In his opening statement and closing argument, defense counsel argued that the collision was an "accident" rather than an attempted murder or assault with a deadly weapon. Specifically on the assault count, counsel argued defendant should have been charged only with hit and run causing injury. Counsel argued in closing: "Because as the instructions will note, you don't have to prove intent to kill. All you have to prove is that this is on purpose. And that he applied force using a deadly weapon. Here, the car, I'm not arguing against that. And, you know . . . that use of a weapon would apply force to the victim, and then you'd have the ability to use the force."
B. Analysis
We agree with the parties that instructing the jury on inherently deadly weapons on these facts was error, as we next explain.
In People v. Aledamat (2019) 8 Cal.5th 1 at page 4 (Aledamat), the defendant used a box cutter as a weapon, and during his trial the jury was instructed with CALCRIM No. 875 allowing it to conclude the box cutter was an inherently deadly weapon or was deadly as used. (Aledamat, at p. 6.) Our Supreme Court explained," '[a]s used in section 245, subdivision (a)(1), a "deadly weapon" is "any object, instrument, or weapon which is used in such a manner as to be capable of producing and likely to produce, death or great bodily injury." [Citation.] Some few objects, such as dirks and blackjacks, have been held to be deadly weapons as a matter of law; the ordinary use for which they are designed establishes their character as such.'" (Ibid.) But an object that can be used for innocent purposes is not among the few objects that are inherently deadly weapons. These" '[o]ther objects, while not deadly per se, may be used, under certain circumstances, in a manner likely to produce death or great bodily injury. In determining whether an object not inherently deadly or dangerous is used as such, the trier of fact may consider the nature of the object, the manner in which it is used, and all other facts relevant to the issue.'" (Ibid.)

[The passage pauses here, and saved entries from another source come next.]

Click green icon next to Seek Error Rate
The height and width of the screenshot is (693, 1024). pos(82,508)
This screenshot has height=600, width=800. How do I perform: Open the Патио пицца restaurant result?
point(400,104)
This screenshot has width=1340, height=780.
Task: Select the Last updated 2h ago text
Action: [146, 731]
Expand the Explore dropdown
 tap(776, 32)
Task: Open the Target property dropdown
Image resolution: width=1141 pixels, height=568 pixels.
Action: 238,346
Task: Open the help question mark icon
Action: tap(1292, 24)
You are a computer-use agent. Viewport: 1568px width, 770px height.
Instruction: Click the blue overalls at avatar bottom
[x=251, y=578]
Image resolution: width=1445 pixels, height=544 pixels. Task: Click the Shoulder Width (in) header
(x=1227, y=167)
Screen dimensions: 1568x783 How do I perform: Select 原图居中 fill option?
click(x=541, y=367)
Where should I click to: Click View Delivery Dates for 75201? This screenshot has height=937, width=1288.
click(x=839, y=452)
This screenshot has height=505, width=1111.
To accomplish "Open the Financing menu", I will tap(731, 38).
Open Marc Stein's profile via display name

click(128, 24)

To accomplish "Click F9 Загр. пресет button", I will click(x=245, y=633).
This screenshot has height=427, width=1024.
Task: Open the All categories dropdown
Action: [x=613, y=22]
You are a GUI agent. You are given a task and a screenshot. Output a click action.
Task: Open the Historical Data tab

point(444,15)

This distinction between objects that are inherently deadly and objects that are deadly because of the manner in which they are used is not obvious from the language of the instruction, nor is this question one a jury is equipped to answer without proper instruction. (Aledamat, supra, 8 Cal.5th at p. 7) A car is not inherently dangerous, but may be a deadly weapon because of the way it is used. (People v. Marsh (2019) 37 Cal.App.5th 474, 486-488.) As a result, where the instrumentality of an assault with a deadly weapon is not an inherently deadly weapon (like defendant's car here), the trial court errs when it instructs the jury on both theories under which the weapon might be considered deadly. (Ibid.) Thus, it was error to instruct using the "inherently dangerous" language in the pattern instruction.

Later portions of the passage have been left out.